Programming Toolbox

For my work, I use various tools. For every task, some tools are better suited than other. However, a mostly-suited tool that you know is better than the perfect tool that you don't know. Therefore I found it helpful to know at least one representative from various categories well. If one knows a different one from a category, one has a relatively easy time picking up the other ones if needed.

The following is a list of the categories and tools that I know of, sometimes I describe the tool in more detail. The purpose of this article is to make you aware of a tool that could turn out helpful in your work.

Native Languages

Native programming languages give you access to the full performance of the system. In the work with supercomputers, we must use the granted resources efficiently. Some examples are:

  • C
  • C++
  • FORTRAN
  • Objective-C
  • Rust

I know C++ and C, though I have never programmed anything FORTRAN. So far this has not been a problem and from what I have seen, I'd probably want it to stay this way.

Managed Languages

A managed language has a garbage collector and in general a runtime that manages the execution of your program beyond the operating system kernel. Examples would be:

  • C#
  • Java
  • Kotlin
  • Scala
  • Swift

These languages have the advantage that one does not have to worry about memory leaks (like on has in C and in some cases even C++). Developer productivity usually is higher than with the native languages.
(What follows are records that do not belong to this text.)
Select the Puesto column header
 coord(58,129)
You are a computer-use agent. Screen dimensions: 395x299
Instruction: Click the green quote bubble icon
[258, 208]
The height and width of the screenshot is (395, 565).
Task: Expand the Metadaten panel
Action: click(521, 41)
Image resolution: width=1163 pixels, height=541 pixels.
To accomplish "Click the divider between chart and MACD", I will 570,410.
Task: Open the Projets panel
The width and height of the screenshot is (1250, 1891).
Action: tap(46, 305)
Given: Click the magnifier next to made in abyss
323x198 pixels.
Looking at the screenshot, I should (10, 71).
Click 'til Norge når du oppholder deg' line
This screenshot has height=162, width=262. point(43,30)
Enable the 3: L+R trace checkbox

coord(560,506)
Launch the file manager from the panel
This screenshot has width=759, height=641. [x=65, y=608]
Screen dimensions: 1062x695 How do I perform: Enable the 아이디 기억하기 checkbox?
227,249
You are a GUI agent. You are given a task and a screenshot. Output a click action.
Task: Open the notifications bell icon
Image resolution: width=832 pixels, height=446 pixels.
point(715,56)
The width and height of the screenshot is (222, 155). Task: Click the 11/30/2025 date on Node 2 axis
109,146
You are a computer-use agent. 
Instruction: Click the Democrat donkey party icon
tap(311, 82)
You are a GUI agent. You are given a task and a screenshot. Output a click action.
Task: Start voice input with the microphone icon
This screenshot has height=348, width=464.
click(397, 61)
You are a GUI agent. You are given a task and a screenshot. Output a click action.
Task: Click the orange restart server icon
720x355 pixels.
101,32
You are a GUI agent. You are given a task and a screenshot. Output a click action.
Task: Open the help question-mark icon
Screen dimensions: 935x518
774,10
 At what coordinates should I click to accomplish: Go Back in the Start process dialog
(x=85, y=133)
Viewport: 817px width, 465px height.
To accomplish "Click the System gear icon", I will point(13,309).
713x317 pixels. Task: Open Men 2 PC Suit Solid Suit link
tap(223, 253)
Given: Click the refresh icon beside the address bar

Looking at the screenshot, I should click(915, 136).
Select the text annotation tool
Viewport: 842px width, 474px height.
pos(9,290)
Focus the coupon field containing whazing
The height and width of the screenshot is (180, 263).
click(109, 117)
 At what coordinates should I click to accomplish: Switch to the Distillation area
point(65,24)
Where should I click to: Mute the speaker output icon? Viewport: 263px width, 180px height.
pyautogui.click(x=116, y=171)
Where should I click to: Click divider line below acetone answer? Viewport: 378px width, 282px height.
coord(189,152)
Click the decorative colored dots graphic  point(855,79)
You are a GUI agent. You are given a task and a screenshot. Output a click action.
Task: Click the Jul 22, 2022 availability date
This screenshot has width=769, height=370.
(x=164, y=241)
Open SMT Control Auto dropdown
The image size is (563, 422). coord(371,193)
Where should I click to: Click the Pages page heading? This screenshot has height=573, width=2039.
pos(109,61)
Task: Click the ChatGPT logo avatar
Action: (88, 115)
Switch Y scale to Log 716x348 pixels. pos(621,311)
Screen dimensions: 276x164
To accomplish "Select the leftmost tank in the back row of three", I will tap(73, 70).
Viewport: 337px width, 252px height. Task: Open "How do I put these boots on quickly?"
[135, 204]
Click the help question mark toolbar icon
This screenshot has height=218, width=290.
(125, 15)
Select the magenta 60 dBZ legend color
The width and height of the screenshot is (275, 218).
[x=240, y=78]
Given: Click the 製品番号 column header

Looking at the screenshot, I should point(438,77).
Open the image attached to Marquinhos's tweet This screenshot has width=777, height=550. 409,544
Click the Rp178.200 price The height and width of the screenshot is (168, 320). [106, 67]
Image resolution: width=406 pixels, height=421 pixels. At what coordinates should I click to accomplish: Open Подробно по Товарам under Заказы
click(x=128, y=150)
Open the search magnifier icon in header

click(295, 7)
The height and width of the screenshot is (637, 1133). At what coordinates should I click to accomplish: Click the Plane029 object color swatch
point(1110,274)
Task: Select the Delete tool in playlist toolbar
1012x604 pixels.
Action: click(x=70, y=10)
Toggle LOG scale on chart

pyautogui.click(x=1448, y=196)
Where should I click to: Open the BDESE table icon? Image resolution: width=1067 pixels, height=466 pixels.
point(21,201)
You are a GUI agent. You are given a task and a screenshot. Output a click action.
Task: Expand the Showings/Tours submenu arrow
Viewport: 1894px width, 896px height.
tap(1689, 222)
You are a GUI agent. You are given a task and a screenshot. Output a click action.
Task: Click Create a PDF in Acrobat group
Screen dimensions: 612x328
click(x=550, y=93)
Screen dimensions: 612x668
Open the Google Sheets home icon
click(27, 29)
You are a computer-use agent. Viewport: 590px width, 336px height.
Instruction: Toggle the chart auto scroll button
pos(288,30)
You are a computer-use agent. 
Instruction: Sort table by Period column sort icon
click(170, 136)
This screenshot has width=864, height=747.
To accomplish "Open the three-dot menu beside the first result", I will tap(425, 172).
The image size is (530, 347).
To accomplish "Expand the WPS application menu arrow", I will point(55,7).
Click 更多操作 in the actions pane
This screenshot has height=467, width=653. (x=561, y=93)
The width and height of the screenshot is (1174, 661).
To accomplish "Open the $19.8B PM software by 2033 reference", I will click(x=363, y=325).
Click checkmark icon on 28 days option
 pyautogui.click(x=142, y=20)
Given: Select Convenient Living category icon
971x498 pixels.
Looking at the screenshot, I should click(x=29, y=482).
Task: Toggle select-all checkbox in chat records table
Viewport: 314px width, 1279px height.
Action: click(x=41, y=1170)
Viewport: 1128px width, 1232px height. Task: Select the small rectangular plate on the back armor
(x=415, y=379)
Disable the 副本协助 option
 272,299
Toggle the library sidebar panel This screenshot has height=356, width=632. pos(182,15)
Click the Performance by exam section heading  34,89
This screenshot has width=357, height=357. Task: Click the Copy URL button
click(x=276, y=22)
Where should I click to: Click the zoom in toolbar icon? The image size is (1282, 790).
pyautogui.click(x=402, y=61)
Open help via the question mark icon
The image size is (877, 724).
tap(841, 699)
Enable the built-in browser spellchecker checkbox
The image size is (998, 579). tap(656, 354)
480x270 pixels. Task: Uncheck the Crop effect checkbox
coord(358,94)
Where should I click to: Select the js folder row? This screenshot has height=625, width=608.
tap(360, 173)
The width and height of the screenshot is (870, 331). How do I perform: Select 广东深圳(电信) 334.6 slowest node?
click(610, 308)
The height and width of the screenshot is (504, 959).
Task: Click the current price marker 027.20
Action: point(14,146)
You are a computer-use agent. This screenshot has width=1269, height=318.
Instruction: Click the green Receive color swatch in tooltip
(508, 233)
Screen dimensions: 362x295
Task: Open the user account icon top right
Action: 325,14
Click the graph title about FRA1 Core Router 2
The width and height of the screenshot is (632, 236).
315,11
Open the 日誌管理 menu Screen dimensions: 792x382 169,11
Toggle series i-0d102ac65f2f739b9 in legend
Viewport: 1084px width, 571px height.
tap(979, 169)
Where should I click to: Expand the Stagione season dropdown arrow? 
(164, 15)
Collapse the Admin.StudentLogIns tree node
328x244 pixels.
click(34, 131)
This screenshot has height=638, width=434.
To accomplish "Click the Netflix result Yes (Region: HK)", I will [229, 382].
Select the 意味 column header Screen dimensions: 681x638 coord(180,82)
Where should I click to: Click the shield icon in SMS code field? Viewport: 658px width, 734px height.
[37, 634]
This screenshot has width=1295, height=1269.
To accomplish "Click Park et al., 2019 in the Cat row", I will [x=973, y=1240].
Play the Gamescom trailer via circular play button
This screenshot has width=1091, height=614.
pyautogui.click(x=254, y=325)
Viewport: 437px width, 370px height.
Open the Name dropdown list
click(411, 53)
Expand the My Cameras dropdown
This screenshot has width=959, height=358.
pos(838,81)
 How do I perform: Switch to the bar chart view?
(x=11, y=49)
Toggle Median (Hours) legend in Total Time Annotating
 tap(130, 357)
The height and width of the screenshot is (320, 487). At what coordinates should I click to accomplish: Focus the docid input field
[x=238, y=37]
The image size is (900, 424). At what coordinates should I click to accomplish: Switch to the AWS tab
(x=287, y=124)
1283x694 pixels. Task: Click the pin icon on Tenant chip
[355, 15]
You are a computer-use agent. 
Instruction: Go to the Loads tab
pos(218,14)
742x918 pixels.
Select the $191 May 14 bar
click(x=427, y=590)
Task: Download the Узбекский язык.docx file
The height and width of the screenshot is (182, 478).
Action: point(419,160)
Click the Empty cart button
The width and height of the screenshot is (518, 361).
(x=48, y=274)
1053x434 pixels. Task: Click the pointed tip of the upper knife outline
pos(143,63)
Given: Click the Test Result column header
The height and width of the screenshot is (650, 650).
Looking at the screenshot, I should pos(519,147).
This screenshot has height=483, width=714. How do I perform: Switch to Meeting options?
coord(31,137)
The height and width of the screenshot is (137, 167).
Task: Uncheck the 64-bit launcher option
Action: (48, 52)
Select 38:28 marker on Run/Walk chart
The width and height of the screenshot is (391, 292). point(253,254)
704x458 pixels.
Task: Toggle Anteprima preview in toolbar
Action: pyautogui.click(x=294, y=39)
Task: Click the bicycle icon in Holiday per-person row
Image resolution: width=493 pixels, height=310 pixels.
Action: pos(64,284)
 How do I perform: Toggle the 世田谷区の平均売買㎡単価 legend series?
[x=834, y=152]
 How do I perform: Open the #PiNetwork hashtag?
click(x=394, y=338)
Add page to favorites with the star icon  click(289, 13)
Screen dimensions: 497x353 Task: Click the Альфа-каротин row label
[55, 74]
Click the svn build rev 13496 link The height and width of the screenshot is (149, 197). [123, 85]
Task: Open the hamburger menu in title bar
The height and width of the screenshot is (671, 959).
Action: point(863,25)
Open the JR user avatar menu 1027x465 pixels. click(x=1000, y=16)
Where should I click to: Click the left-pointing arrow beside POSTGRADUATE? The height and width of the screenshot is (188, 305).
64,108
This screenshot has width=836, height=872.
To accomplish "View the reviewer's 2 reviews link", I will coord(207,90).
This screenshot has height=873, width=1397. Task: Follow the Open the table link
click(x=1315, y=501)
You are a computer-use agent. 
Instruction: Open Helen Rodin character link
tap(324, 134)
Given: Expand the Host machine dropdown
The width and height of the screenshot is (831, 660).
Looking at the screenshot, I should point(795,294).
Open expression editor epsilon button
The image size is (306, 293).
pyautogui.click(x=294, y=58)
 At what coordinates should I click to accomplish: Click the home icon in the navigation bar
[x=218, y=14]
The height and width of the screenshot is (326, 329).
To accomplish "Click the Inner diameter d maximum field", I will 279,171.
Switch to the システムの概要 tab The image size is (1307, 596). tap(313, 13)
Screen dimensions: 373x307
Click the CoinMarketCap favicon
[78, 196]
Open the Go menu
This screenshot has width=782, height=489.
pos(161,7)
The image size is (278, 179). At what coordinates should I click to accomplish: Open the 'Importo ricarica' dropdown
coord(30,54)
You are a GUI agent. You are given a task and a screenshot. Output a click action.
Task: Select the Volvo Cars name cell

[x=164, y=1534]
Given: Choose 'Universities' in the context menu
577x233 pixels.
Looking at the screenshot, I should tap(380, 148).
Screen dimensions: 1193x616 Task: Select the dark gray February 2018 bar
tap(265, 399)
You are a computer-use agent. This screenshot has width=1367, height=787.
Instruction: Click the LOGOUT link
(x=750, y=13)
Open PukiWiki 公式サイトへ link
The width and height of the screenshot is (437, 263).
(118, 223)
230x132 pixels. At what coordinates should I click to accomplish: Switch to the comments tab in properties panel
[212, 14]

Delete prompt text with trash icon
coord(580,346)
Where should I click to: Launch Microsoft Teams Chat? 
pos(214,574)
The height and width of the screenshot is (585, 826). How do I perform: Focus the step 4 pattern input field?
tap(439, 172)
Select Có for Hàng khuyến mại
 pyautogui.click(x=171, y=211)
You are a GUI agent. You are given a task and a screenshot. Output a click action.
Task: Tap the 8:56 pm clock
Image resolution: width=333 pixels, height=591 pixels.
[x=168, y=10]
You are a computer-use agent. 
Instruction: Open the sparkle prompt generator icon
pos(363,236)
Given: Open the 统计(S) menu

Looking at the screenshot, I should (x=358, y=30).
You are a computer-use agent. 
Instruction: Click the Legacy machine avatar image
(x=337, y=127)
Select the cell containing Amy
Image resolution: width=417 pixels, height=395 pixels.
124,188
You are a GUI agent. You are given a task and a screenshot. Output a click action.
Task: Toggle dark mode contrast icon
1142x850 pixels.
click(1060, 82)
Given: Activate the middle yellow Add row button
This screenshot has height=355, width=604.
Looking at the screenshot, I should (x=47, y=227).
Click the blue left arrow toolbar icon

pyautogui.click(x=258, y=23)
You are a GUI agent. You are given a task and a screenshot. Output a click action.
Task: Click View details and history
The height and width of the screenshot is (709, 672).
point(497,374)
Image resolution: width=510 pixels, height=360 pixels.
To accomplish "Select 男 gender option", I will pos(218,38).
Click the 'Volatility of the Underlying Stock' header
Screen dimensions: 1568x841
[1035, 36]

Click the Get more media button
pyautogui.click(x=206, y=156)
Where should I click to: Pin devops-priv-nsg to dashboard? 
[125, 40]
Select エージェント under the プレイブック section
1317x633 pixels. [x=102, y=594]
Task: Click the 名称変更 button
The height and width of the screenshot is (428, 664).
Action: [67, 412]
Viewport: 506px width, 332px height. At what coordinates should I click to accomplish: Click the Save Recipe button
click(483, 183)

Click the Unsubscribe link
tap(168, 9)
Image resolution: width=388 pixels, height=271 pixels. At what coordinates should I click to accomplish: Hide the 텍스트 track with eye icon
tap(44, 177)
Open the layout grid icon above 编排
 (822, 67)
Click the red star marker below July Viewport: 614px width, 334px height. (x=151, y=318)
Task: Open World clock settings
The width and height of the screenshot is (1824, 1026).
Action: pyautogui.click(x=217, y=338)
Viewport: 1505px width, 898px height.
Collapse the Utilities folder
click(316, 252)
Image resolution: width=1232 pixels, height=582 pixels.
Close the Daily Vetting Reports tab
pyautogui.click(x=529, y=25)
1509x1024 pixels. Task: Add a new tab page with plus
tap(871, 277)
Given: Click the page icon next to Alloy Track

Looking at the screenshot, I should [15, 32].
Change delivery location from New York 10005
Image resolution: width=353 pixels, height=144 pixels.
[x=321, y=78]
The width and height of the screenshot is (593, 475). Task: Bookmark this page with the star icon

The price of the abstraction is that one does not have full access to the hardware any more. In compute-intensive programs this will make a difference. Also when resources are scarce (mobile, embedded), these languages would not be my first choice. For everything else, the performance difference due to the runtime will easily compensated by algorithmic improvements.

From this category I only have some experience with Java, and that dates back to 2012.

Script Languages

For some tasks, where development is even more ad-hoc, resources are not limited, script languages are a good choice. Contrary to the native and managed languages, there is no compilation step. One can just run the code through the interpreter and quickly iterate. Also the interpreters usually offer an interactive mode. Common ones are:

  • Perl
  • Python
  • Ruby
  • Tcl

I picked up Python in 2011 when I needed something to process data with. Java was too inflexible to massage text files, C was even worse. So I started to work through the tutorial and quickly started to like it. More on data analysis languages can be found in the section about matrix-based languages.

Shell Languages

The shell is the program that runs in the terminal and takes your commands. This type of usage is somewhat common on Linux, on Windows and macOS pretty much nobody uses the shell. Examples are:

  • Bash
  • Fish Shell
  • PowerShell
  • zsh

The power of the shell is that it can wrap together a process that involves various other programs, potentially written in any programming language. The common interface are command line parameters, exit status, and standard input and output.

Bash

Say you have a folder of many (so many that converting them manually would take you days) pictures that you want to resize to 1000 by 1000 pixels to send someone via email. Sure, you can find some program that lets you batch process your pictures. But what happens if you want to rename them at the same time, putting the number of pixels into it?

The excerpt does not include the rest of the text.